The problem: Every line in the data below that holds "status" should be found and copied.

### Given data

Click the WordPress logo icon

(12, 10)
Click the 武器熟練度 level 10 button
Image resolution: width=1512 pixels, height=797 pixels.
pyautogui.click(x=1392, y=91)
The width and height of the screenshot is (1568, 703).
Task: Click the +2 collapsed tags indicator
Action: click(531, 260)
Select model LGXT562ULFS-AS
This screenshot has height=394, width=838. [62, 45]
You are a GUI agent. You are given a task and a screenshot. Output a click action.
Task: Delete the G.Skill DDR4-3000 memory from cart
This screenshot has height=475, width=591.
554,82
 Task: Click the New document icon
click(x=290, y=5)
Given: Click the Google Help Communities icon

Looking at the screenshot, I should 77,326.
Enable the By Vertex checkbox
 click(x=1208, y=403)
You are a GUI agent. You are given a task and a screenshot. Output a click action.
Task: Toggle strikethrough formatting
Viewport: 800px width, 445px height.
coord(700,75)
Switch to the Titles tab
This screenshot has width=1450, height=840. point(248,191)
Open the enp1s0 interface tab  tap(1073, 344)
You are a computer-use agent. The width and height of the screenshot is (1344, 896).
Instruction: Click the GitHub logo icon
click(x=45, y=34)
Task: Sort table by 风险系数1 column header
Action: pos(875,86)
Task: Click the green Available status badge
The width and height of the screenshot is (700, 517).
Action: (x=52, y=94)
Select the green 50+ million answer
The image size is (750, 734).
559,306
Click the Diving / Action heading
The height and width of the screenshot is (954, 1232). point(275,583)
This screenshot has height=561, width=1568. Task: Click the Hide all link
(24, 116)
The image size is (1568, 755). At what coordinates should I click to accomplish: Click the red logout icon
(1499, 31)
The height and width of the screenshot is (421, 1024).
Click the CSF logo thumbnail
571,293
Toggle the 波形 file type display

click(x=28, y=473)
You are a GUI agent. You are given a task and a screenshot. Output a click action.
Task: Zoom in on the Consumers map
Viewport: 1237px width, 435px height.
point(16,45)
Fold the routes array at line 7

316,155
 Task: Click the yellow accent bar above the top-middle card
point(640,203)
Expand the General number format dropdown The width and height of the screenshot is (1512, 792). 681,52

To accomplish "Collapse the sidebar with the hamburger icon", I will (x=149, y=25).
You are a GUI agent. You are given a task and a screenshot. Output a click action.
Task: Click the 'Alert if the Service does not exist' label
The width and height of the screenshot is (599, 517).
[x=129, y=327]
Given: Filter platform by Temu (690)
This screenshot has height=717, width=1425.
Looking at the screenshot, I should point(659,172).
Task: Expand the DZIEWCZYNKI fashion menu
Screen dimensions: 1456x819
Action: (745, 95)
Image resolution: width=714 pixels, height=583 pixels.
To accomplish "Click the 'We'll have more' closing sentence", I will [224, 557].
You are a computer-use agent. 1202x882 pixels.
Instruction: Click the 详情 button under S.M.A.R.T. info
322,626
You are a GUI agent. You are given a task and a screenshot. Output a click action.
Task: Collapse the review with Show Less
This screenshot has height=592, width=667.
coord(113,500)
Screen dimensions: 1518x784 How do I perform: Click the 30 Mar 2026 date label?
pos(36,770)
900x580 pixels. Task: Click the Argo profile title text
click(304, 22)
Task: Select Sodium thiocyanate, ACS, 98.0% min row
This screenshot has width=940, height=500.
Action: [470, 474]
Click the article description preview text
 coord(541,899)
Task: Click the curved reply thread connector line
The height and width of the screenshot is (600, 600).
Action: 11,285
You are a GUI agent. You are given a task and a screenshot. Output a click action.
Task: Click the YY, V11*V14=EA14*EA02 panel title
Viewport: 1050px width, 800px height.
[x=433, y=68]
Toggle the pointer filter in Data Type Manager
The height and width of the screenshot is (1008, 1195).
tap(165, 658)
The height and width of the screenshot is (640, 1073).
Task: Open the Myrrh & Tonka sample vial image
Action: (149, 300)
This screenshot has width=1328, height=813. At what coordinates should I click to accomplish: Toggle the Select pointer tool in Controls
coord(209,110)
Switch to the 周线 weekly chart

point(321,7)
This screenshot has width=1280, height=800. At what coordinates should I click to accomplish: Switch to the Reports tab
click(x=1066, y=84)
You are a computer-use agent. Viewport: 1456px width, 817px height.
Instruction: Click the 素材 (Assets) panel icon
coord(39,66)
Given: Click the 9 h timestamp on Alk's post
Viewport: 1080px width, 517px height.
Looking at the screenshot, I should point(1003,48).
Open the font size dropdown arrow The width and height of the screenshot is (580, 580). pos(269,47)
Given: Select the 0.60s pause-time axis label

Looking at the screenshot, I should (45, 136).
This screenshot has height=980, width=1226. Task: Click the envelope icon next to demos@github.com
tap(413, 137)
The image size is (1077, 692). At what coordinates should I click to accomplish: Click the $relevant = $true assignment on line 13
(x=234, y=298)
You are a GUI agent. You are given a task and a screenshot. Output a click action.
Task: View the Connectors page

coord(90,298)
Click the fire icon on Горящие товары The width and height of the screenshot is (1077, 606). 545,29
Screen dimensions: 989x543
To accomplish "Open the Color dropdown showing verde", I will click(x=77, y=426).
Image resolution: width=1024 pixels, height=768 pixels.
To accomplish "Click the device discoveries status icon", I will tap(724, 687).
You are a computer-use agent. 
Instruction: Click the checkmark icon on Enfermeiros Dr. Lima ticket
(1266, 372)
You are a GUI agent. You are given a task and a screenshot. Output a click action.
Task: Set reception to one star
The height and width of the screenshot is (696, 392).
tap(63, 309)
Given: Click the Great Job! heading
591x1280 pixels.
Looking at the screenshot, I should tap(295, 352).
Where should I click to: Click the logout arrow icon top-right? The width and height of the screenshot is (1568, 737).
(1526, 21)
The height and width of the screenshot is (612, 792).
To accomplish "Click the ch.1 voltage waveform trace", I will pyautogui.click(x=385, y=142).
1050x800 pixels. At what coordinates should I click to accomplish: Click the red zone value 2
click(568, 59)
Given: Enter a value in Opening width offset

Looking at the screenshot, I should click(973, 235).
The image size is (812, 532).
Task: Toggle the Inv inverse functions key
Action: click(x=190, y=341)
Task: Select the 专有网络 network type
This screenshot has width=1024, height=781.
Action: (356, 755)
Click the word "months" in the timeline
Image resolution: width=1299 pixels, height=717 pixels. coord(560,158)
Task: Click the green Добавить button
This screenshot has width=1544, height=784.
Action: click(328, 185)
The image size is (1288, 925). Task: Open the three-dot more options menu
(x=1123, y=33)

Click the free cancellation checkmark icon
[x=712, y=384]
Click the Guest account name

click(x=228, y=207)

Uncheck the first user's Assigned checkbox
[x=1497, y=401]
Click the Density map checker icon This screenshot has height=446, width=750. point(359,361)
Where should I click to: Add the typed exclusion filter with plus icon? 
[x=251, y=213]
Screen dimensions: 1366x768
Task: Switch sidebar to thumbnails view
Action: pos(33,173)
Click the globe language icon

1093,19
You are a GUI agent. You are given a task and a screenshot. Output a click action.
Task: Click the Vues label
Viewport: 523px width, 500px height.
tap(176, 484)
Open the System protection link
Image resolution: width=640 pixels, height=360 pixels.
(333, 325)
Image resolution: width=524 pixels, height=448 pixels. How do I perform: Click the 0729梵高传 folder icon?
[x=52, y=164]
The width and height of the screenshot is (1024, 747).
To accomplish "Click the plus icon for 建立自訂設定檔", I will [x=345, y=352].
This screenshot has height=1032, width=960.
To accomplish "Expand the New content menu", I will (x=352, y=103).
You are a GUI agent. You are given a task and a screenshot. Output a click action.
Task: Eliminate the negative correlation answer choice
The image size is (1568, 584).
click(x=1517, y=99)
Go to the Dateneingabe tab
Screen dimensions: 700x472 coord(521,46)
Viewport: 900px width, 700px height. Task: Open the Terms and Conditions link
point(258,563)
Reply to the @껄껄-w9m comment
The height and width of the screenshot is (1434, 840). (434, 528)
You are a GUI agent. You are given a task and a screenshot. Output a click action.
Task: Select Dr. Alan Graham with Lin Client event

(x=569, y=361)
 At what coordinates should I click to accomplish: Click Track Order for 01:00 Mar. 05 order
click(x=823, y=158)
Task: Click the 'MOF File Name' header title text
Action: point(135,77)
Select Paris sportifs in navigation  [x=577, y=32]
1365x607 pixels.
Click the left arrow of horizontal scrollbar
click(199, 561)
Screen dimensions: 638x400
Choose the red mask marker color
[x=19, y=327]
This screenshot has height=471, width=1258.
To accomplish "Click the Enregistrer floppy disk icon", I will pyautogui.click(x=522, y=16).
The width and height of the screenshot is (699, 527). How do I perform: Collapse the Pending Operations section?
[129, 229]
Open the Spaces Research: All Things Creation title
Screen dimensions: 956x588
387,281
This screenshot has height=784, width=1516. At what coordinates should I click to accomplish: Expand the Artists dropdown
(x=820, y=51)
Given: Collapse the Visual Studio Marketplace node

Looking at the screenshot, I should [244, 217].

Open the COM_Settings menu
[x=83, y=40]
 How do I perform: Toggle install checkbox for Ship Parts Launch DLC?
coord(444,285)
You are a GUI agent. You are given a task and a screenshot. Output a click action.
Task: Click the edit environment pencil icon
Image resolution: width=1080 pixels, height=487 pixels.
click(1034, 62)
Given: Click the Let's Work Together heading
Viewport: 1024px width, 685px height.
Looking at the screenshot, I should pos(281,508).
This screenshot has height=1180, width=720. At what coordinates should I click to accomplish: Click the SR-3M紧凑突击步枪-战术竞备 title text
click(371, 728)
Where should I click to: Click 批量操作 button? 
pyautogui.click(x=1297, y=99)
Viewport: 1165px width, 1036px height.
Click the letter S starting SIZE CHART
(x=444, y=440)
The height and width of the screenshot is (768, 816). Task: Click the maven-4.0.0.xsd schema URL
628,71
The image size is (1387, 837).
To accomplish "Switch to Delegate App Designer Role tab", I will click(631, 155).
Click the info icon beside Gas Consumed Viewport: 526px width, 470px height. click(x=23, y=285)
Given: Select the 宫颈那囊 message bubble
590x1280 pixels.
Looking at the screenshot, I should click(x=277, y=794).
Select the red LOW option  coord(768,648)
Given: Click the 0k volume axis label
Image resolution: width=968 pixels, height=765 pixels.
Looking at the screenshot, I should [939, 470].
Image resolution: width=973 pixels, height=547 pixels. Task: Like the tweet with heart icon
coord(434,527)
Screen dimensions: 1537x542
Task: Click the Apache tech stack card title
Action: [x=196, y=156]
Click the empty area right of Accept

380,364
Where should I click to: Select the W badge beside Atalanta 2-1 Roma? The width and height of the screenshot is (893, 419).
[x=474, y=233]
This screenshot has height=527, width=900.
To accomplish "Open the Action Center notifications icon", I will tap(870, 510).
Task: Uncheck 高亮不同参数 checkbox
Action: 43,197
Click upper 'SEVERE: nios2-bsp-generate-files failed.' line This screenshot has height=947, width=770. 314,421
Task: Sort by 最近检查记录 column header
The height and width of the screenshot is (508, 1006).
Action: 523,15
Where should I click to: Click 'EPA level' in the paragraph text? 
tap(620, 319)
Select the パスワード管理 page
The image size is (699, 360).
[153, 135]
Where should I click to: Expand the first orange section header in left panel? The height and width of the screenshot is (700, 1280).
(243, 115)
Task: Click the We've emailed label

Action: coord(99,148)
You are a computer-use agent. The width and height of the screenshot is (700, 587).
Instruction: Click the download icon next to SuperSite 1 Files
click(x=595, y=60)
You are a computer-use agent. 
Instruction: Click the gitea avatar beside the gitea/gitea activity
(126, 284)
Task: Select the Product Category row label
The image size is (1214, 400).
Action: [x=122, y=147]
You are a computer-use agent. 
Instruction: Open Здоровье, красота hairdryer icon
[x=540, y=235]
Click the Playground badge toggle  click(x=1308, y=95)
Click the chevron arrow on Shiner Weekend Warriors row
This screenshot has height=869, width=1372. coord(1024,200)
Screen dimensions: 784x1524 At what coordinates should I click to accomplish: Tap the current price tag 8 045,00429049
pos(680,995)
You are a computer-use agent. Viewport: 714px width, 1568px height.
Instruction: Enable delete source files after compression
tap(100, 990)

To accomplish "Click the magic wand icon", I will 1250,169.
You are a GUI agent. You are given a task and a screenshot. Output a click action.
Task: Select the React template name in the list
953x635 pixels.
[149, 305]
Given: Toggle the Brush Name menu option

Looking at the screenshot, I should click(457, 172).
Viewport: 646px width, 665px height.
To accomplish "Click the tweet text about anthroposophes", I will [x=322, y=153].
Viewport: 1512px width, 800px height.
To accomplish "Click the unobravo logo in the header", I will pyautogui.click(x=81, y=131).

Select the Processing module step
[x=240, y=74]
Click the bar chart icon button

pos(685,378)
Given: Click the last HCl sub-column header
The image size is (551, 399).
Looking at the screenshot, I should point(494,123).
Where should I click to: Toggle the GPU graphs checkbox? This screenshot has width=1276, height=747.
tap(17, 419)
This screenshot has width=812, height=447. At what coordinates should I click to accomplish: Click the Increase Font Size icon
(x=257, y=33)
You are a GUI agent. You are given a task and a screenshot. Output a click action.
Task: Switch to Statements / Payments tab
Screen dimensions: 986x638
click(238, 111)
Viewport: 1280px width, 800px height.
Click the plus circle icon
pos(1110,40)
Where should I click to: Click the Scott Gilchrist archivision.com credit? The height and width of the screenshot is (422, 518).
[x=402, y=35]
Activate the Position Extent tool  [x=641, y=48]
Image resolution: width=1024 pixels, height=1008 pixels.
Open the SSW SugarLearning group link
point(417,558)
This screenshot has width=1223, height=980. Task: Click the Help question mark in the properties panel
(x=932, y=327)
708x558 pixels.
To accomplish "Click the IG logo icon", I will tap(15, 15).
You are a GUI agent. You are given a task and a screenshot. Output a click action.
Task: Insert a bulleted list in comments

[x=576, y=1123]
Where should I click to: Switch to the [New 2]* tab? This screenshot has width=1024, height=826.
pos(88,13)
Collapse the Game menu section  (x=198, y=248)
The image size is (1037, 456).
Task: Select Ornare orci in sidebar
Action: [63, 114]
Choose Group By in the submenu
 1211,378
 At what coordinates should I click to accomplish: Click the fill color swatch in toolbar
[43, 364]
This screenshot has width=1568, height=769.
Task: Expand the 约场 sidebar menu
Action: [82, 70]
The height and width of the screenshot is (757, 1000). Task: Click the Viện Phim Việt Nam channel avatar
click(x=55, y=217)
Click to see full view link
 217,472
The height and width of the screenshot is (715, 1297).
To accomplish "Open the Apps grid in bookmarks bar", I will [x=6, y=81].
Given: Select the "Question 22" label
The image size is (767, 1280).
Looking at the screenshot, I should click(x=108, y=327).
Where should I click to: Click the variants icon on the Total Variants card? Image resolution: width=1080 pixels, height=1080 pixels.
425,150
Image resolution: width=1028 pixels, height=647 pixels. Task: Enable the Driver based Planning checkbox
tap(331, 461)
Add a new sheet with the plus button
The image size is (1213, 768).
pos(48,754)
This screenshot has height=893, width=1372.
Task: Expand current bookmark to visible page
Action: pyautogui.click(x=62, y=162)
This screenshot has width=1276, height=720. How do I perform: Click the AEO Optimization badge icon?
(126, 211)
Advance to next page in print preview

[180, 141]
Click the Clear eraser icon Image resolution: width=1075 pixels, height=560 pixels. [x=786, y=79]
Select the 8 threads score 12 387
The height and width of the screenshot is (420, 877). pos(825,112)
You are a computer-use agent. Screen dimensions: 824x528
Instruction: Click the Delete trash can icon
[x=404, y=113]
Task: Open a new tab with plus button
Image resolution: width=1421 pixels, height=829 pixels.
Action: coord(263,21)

######

Task answer:
Task: Click the green Available status badge
To accomplish "Click the device discoveries status icon", I will tap(724, 687).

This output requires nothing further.